Treasury Imposes Sanctions on Cryptocurrency IT Fraud Involving North Korea, Russia, and China

On Wednesday, the U.S. Treasury Department imposed sanctions targeting a network of individuals and companies from North Korea, Russia, and China accused of stealing cryptocurrency from U.S. businesses by masquerading as IT professionals.

These sanctions highlight North Korea’s intricate, worldwide IT worker scheme, which has accumulated significant funds for the isolated state over the years. This initiative has employed spies disguised as remote workers in foreign companies to ultimately steal cryptocurrency from within.

Similar tactics have also included deceiving genuine employees using online scams.

The recent sanctions zeroed in on a specific operation allegedly involving a Russian citizen, Vitaliy Andreyev; a North Korean official based in Russia, Kim Ung Sun; a North Korean firm made up of an IT worker delegation; and a Chinese front company associated with that group.

The Russian individual, Andreyev, is accused of aiding North Koreans to convert stolen cryptocurrency into U.S. dollars.
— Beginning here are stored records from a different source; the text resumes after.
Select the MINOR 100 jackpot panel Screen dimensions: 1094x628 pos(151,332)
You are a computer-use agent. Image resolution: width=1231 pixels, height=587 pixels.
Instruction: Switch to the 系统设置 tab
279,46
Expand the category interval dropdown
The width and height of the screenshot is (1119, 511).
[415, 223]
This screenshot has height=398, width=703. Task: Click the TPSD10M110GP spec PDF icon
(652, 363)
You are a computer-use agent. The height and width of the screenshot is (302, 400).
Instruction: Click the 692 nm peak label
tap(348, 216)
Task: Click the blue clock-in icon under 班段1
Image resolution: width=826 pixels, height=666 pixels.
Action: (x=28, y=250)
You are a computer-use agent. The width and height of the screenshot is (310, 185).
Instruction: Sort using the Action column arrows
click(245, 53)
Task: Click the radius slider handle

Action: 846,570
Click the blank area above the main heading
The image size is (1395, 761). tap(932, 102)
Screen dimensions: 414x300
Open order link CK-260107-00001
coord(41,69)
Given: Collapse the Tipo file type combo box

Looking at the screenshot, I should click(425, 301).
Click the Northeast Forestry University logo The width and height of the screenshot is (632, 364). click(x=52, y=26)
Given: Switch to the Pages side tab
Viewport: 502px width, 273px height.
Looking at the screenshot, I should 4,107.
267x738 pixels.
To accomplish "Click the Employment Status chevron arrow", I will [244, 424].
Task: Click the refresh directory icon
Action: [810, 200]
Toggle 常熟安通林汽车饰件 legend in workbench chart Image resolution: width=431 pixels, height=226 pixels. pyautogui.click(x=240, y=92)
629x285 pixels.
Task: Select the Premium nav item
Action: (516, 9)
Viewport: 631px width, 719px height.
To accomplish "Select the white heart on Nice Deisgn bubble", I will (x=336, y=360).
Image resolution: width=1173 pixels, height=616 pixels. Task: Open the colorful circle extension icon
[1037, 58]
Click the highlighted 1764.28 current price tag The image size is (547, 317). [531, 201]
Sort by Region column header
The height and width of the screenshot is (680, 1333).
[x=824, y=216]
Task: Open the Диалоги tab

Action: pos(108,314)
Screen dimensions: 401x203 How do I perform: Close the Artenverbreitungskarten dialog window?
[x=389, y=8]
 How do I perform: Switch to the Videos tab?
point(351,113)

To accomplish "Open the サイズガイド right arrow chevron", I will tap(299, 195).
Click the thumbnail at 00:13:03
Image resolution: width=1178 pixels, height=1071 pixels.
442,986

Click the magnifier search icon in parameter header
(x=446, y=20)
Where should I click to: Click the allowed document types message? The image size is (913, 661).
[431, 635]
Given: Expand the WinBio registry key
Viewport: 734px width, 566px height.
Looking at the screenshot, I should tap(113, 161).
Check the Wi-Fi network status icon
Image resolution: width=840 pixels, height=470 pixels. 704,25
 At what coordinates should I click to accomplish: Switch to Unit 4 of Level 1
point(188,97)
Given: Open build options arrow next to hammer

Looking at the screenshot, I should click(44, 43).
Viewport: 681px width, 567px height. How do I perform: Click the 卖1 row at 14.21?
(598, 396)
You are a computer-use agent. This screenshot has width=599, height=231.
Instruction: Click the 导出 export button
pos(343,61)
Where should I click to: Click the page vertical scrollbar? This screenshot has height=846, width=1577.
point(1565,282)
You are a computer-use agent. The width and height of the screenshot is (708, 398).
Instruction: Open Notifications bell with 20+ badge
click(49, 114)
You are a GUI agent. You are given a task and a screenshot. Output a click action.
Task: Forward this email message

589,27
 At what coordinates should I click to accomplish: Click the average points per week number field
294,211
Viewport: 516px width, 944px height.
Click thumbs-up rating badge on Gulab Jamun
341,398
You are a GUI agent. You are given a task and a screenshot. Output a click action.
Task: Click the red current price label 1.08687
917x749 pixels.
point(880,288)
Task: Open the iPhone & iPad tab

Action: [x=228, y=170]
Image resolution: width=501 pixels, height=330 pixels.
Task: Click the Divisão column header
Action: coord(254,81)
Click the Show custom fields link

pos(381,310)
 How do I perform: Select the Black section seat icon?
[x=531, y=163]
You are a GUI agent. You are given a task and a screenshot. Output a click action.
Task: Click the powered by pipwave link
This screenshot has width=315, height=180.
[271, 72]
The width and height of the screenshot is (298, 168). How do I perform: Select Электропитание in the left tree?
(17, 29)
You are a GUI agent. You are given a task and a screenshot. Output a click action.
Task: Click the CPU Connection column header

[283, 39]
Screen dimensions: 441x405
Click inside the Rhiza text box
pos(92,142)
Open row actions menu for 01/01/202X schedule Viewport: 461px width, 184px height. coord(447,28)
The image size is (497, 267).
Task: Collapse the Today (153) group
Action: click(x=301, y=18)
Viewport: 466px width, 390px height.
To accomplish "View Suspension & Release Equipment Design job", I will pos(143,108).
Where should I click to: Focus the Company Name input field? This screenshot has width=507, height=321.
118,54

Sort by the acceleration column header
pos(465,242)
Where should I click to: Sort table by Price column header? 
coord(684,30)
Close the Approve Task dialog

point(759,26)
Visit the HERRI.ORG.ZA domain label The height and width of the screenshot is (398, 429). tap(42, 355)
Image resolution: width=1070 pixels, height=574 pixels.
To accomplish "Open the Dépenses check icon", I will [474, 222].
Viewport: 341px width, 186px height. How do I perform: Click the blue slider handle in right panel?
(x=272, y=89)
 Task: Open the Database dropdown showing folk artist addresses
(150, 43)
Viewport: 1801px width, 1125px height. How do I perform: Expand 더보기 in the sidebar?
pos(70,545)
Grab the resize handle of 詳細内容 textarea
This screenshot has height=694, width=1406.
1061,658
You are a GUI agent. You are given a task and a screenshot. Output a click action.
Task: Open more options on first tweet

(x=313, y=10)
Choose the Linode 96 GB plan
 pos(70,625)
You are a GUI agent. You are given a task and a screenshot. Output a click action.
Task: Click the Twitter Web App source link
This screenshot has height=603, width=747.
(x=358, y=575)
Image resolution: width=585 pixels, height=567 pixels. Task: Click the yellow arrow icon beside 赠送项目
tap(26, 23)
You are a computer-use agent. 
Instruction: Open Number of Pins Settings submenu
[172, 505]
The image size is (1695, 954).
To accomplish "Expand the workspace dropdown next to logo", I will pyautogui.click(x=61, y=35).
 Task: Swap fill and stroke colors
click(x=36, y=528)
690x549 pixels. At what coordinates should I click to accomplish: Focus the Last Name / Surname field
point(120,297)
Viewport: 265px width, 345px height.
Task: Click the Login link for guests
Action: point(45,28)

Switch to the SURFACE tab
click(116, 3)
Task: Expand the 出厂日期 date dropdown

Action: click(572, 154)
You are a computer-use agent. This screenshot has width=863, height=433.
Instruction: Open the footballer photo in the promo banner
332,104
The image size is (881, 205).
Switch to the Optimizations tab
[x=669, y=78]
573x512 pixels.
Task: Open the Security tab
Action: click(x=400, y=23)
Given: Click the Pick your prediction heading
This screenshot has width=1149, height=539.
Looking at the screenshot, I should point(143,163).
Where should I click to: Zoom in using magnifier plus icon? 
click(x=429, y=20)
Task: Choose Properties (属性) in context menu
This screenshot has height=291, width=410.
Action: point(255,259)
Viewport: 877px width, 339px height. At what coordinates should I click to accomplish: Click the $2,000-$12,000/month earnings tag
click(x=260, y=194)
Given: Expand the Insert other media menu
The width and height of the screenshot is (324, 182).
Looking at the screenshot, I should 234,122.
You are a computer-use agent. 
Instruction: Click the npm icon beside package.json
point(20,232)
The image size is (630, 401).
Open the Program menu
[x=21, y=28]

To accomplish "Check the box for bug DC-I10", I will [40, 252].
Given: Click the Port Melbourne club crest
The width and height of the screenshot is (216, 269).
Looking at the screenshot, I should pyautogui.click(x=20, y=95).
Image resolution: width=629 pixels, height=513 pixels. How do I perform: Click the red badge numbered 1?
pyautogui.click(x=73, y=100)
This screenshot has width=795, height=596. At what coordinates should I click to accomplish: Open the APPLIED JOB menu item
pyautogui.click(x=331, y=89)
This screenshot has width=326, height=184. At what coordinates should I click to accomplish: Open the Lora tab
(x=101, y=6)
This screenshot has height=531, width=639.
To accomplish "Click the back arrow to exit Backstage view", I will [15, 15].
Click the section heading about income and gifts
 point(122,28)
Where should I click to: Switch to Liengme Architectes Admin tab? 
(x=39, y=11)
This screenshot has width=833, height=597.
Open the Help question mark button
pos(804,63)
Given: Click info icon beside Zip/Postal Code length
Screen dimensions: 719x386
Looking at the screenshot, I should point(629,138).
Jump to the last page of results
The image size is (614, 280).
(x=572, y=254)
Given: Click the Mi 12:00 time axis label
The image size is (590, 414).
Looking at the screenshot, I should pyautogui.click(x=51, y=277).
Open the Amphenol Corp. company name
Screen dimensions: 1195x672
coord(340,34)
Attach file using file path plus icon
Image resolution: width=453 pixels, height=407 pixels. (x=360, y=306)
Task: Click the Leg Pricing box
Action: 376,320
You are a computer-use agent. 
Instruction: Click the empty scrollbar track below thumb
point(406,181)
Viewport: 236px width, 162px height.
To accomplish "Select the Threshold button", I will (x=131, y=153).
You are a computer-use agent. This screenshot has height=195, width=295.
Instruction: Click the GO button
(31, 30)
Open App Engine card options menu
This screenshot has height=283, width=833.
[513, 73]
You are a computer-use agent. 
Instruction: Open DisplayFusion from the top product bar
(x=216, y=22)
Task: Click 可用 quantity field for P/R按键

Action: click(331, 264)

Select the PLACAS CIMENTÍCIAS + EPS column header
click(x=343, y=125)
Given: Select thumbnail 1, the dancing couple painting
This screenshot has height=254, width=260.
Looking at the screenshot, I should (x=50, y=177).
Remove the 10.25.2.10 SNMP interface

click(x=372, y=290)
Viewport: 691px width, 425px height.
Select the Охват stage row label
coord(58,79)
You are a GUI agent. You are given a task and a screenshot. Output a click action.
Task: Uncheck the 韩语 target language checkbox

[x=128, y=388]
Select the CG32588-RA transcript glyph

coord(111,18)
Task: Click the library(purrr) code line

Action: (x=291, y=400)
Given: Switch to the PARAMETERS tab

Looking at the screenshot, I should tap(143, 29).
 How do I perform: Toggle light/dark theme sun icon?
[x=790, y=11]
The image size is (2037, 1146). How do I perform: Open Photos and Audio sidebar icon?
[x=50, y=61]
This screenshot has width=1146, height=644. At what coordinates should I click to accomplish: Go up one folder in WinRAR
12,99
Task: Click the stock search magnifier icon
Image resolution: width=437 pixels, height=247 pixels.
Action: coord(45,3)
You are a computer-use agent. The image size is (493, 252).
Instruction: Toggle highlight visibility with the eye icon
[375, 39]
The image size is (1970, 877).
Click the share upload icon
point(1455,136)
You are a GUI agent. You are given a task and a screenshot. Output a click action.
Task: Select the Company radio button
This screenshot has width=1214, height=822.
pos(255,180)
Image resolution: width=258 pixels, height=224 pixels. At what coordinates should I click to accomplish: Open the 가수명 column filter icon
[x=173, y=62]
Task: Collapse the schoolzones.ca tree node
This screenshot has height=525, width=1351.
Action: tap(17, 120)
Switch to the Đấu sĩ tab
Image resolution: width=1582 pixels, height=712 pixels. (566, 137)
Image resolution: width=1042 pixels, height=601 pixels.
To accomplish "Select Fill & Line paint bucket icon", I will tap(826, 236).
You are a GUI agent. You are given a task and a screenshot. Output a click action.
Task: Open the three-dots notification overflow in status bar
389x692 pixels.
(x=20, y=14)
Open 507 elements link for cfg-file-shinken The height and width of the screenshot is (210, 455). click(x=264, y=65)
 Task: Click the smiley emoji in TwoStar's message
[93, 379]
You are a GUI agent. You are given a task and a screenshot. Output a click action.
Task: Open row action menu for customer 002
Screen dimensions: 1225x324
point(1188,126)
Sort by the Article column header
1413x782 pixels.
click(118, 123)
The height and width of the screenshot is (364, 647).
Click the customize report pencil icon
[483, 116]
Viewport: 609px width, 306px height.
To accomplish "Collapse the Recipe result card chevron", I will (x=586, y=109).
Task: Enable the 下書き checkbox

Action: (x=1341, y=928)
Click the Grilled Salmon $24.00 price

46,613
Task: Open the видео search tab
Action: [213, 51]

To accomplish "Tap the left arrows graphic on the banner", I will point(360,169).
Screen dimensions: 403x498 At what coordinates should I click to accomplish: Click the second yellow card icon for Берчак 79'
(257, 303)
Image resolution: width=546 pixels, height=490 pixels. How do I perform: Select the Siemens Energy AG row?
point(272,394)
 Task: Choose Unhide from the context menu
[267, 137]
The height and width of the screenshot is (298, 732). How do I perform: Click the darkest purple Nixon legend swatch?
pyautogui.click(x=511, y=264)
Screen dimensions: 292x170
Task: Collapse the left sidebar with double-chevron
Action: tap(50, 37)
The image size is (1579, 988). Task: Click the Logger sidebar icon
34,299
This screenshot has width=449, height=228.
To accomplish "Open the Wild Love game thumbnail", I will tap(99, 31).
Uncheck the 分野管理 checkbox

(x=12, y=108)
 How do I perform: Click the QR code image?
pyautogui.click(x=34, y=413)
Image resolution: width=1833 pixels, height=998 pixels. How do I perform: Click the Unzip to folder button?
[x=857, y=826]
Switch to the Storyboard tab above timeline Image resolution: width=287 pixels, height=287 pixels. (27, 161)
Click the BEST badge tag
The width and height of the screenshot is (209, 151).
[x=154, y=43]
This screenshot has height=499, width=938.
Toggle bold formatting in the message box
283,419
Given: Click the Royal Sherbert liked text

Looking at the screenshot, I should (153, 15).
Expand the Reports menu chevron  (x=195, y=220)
The Treasury Department stated that funds sourced from these actions have supported North Korea’s nuclear and ballistic missile programs.

“The North Korean regime persistently targets American businesses through fraudulent schemes utilizing its overseas IT workforce, who steal information and demand ransom,” said John K. Hurley, Under Secretary of the Treasury for Terrorism and Financial Intelligence, in a statement. “During the Trump administration, Treasury remains committed to safeguarding Americans from these operations and holding those responsible accountable.”

This announcement builds on previous actions by the Biden administration to clamp down on North Korea-linked cryptocurrency theft operations. In 2023, the Treasury Department initially sanctioned one of the North Korean IT worker firms central to this announcement, known as Chinyong.

The Trump administration, however, has noticeably diverged from its predecessor’s approach to coin mixing services that facilitate the laundering of stolen cryptocurrency. While the Biden Treasury actively pursued sanctions against such decentralized intermediaries, the Trump administration has avoided taking similar actions recently, claiming a focus solely on the individual wrongdoers involved.

Earlier this month, however, the Trump Department of Justice managed to secure a jury’s conviction of Roman Storm, co-founder of the widely-used coin mixing service Tornado Cash, on an illegal money transmitting charge.

Subsequently, the DOJ appeared to retract its statement, assuring a group of cryptocurrency industry leaders weeks later that it wouldn’t pursue charges against developers of “truly decentralized” software that does not have custody of user funds, even if such software is misused by criminal organizations for money laundering.